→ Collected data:
Content starts

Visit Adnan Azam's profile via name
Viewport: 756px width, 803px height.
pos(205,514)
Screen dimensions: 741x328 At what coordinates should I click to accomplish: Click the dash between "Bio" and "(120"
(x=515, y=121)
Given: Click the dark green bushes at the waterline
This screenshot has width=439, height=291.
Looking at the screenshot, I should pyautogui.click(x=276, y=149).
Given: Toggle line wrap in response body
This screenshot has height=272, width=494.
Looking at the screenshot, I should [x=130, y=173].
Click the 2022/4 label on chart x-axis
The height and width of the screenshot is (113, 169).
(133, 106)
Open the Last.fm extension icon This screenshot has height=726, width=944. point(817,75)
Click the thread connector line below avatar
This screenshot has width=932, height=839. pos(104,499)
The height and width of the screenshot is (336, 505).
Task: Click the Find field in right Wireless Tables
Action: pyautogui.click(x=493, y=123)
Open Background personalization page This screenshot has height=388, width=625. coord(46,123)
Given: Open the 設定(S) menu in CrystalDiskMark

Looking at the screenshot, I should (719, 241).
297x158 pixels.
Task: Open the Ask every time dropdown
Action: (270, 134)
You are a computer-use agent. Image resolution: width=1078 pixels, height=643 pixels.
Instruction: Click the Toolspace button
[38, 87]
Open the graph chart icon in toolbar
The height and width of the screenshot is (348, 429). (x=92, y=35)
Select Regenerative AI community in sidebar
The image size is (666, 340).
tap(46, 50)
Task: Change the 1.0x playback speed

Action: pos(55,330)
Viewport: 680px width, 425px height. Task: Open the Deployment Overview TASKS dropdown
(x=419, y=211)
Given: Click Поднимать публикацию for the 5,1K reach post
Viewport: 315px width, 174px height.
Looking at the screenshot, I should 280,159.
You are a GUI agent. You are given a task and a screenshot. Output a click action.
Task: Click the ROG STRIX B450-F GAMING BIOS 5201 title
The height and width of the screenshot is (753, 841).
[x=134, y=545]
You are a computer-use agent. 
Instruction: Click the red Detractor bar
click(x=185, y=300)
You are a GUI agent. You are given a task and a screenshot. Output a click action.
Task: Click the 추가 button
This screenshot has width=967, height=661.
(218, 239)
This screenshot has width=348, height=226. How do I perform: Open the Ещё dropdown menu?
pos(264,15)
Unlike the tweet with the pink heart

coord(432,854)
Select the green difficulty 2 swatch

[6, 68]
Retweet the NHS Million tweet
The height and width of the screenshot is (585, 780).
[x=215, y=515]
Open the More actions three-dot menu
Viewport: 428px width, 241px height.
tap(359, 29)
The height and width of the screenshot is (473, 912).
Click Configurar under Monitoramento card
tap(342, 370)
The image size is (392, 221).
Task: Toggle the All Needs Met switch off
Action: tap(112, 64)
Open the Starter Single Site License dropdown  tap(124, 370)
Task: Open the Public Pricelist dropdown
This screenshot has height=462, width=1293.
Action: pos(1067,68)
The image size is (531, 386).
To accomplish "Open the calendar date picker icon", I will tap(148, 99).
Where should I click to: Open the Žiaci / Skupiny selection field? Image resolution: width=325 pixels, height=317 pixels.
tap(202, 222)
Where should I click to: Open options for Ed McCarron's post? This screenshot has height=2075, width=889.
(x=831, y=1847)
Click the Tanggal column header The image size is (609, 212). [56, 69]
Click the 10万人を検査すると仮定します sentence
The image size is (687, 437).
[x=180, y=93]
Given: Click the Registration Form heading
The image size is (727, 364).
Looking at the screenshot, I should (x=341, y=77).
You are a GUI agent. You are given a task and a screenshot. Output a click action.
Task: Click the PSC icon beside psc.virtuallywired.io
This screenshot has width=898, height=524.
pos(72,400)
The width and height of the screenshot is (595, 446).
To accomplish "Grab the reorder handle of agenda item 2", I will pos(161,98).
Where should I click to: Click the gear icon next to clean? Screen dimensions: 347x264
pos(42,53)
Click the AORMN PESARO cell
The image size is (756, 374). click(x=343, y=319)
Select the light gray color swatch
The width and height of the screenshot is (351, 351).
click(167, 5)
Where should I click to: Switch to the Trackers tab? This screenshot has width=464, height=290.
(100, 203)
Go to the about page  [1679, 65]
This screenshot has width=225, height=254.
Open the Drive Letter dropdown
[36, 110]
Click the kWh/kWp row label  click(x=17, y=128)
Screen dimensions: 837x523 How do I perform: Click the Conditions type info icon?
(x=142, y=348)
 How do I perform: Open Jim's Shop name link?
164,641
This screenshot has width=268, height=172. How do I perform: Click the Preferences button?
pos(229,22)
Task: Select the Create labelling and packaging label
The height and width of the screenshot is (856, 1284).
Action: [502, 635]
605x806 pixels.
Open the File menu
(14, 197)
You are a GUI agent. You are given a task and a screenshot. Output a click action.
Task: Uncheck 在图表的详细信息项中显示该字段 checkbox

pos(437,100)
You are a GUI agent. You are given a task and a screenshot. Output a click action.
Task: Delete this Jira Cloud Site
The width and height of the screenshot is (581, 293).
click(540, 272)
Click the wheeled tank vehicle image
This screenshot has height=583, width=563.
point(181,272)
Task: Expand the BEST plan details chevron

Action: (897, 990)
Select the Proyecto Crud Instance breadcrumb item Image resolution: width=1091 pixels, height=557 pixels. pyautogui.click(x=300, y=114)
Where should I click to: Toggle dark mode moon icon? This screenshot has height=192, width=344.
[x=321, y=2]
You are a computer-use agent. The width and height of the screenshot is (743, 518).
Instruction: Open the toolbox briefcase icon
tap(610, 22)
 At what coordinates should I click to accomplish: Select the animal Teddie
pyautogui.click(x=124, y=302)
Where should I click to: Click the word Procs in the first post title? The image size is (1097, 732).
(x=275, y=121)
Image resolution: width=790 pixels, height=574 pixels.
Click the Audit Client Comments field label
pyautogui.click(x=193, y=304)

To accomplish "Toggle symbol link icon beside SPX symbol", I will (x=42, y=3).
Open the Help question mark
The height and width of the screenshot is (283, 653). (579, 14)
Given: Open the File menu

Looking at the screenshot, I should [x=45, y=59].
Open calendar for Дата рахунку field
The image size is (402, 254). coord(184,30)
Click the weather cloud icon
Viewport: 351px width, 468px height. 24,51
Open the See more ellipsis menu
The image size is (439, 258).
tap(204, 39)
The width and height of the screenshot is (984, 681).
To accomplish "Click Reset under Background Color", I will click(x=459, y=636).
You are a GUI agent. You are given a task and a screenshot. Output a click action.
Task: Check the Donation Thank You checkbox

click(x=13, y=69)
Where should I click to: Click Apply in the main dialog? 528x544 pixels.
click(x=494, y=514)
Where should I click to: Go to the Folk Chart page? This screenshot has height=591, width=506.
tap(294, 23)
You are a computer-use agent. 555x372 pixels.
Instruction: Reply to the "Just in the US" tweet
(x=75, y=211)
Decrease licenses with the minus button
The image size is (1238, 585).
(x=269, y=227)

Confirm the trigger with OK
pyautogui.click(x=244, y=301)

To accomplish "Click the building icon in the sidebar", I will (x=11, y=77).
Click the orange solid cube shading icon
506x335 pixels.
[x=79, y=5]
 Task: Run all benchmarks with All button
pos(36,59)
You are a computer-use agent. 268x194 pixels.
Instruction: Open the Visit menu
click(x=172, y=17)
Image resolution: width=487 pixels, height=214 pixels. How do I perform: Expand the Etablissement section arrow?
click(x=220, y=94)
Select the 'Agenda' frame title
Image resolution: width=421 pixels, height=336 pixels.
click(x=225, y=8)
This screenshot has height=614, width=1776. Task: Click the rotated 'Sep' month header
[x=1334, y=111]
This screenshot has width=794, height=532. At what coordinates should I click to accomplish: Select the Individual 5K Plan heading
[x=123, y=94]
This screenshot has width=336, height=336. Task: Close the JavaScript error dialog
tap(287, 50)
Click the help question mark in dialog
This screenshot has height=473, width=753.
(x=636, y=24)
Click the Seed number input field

Content ends

→ Requirement: Would you write out all the records exactly as they read?

→ Written solution:
Visit Adnan Azam's profile via name
Viewport: 756px width, 803px height.
pos(205,514)
Screen dimensions: 741x328 At what coordinates should I click to accomplish: Click the dash between "Bio" and "(120"
(x=515, y=121)
Given: Click the dark green bushes at the waterline
This screenshot has width=439, height=291.
Looking at the screenshot, I should pyautogui.click(x=276, y=149).
Given: Toggle line wrap in response body
This screenshot has height=272, width=494.
Looking at the screenshot, I should [x=130, y=173].
Click the 2022/4 label on chart x-axis
The height and width of the screenshot is (113, 169).
(133, 106)
Open the Last.fm extension icon This screenshot has height=726, width=944. point(817,75)
Click the thread connector line below avatar
This screenshot has width=932, height=839. pos(104,499)
The height and width of the screenshot is (336, 505).
Task: Click the Find field in right Wireless Tables
Action: pyautogui.click(x=493, y=123)
Open Background personalization page This screenshot has height=388, width=625. coord(46,123)
Given: Open the 設定(S) menu in CrystalDiskMark

Looking at the screenshot, I should (719, 241).
297x158 pixels.
Task: Open the Ask every time dropdown
Action: (270, 134)
You are a computer-use agent. Image resolution: width=1078 pixels, height=643 pixels.
Instruction: Click the Toolspace button
[38, 87]
Open the graph chart icon in toolbar
The height and width of the screenshot is (348, 429). (x=92, y=35)
Select Regenerative AI community in sidebar
The image size is (666, 340).
tap(46, 50)
Task: Change the 1.0x playback speed

Action: pos(55,330)
Viewport: 680px width, 425px height. Task: Open the Deployment Overview TASKS dropdown
(x=419, y=211)
Given: Click Поднимать публикацию for the 5,1K reach post
Viewport: 315px width, 174px height.
Looking at the screenshot, I should 280,159.
You are a GUI agent. You are given a task and a screenshot. Output a click action.
Task: Click the ROG STRIX B450-F GAMING BIOS 5201 title
The height and width of the screenshot is (753, 841).
[x=134, y=545]
You are a computer-use agent. 
Instruction: Click the red Detractor bar
click(x=185, y=300)
You are a GUI agent. You are given a task and a screenshot. Output a click action.
Task: Click the 추가 button
This screenshot has width=967, height=661.
(218, 239)
This screenshot has width=348, height=226. How do I perform: Open the Ещё dropdown menu?
pos(264,15)
Unlike the tweet with the pink heart

coord(432,854)
Select the green difficulty 2 swatch

[6, 68]
Retweet the NHS Million tweet
The height and width of the screenshot is (585, 780).
[x=215, y=515]
Open the More actions three-dot menu
Viewport: 428px width, 241px height.
tap(359, 29)
The height and width of the screenshot is (473, 912).
Click Configurar under Monitoramento card
tap(342, 370)
The image size is (392, 221).
Task: Toggle the All Needs Met switch off
Action: tap(112, 64)
Open the Starter Single Site License dropdown  tap(124, 370)
Task: Open the Public Pricelist dropdown
This screenshot has height=462, width=1293.
Action: pos(1067,68)
The image size is (531, 386).
To accomplish "Open the calendar date picker icon", I will tap(148, 99).
Where should I click to: Open the Žiaci / Skupiny selection field? Image resolution: width=325 pixels, height=317 pixels.
tap(202, 222)
Where should I click to: Open options for Ed McCarron's post? This screenshot has height=2075, width=889.
(x=831, y=1847)
Click the Tanggal column header The image size is (609, 212). [56, 69]
Click the 10万人を検査すると仮定します sentence
The image size is (687, 437).
[x=180, y=93]
Given: Click the Registration Form heading
The image size is (727, 364).
Looking at the screenshot, I should (x=341, y=77).
You are a GUI agent. You are given a task and a screenshot. Output a click action.
Task: Click the PSC icon beside psc.virtuallywired.io
This screenshot has width=898, height=524.
pos(72,400)
The width and height of the screenshot is (595, 446).
To accomplish "Grab the reorder handle of agenda item 2", I will pos(161,98).
Where should I click to: Click the gear icon next to clean? Screen dimensions: 347x264
pos(42,53)
Click the AORMN PESARO cell
The image size is (756, 374). click(x=343, y=319)
Select the light gray color swatch
The width and height of the screenshot is (351, 351).
click(167, 5)
Where should I click to: Switch to the Trackers tab? This screenshot has width=464, height=290.
(100, 203)
Go to the about page  [1679, 65]
This screenshot has width=225, height=254.
Open the Drive Letter dropdown
[36, 110]
Click the kWh/kWp row label  click(x=17, y=128)
Screen dimensions: 837x523 How do I perform: Click the Conditions type info icon?
(x=142, y=348)
 How do I perform: Open Jim's Shop name link?
164,641
This screenshot has width=268, height=172. How do I perform: Click the Preferences button?
pos(229,22)
Task: Select the Create labelling and packaging label
The height and width of the screenshot is (856, 1284).
Action: [502, 635]
605x806 pixels.
Open the File menu
(14, 197)
You are a GUI agent. You are given a task and a screenshot. Output a click action.
Task: Uncheck 在图表的详细信息项中显示该字段 checkbox

pos(437,100)
You are a GUI agent. You are given a task and a screenshot. Output a click action.
Task: Delete this Jira Cloud Site
The width and height of the screenshot is (581, 293).
click(540, 272)
Click the wheeled tank vehicle image
This screenshot has height=583, width=563.
point(181,272)
Task: Expand the BEST plan details chevron

Action: (897, 990)
Select the Proyecto Crud Instance breadcrumb item Image resolution: width=1091 pixels, height=557 pixels. pyautogui.click(x=300, y=114)
Where should I click to: Toggle dark mode moon icon? This screenshot has height=192, width=344.
[x=321, y=2]
You are a computer-use agent. The width and height of the screenshot is (743, 518).
Instruction: Open the toolbox briefcase icon
tap(610, 22)
 At what coordinates should I click to accomplish: Select the animal Teddie
pyautogui.click(x=124, y=302)
Where should I click to: Click the word Procs in the first post title? The image size is (1097, 732).
(x=275, y=121)
Image resolution: width=790 pixels, height=574 pixels.
Click the Audit Client Comments field label
pyautogui.click(x=193, y=304)

To accomplish "Toggle symbol link icon beside SPX symbol", I will (x=42, y=3).
Open the Help question mark
The height and width of the screenshot is (283, 653). (579, 14)
Given: Open the File menu

Looking at the screenshot, I should [x=45, y=59].
Open calendar for Дата рахунку field
The image size is (402, 254). coord(184,30)
Click the weather cloud icon
Viewport: 351px width, 468px height. 24,51
Open the See more ellipsis menu
The image size is (439, 258).
tap(204, 39)
The width and height of the screenshot is (984, 681).
To accomplish "Click Reset under Background Color", I will click(x=459, y=636).
You are a GUI agent. You are given a task and a screenshot. Output a click action.
Task: Check the Donation Thank You checkbox

click(x=13, y=69)
Where should I click to: Click Apply in the main dialog? 528x544 pixels.
click(x=494, y=514)
Where should I click to: Go to the Folk Chart page? This screenshot has height=591, width=506.
tap(294, 23)
You are a computer-use agent. 555x372 pixels.
Instruction: Reply to the "Just in the US" tweet
(x=75, y=211)
Decrease licenses with the minus button
The image size is (1238, 585).
(x=269, y=227)

Confirm the trigger with OK
pyautogui.click(x=244, y=301)

To accomplish "Click the building icon in the sidebar", I will (x=11, y=77).
Click the orange solid cube shading icon
506x335 pixels.
[x=79, y=5]
 Task: Run all benchmarks with All button
pos(36,59)
You are a computer-use agent. 268x194 pixels.
Instruction: Open the Visit menu
click(x=172, y=17)
Image resolution: width=487 pixels, height=214 pixels. How do I perform: Expand the Etablissement section arrow?
click(x=220, y=94)
Select the 'Agenda' frame title
Image resolution: width=421 pixels, height=336 pixels.
click(x=225, y=8)
This screenshot has height=614, width=1776. Task: Click the rotated 'Sep' month header
[x=1334, y=111]
This screenshot has width=794, height=532. At what coordinates should I click to accomplish: Select the Individual 5K Plan heading
[x=123, y=94]
This screenshot has width=336, height=336. Task: Close the JavaScript error dialog
tap(287, 50)
Click the help question mark in dialog
This screenshot has height=473, width=753.
(x=636, y=24)
Click the Seed number input field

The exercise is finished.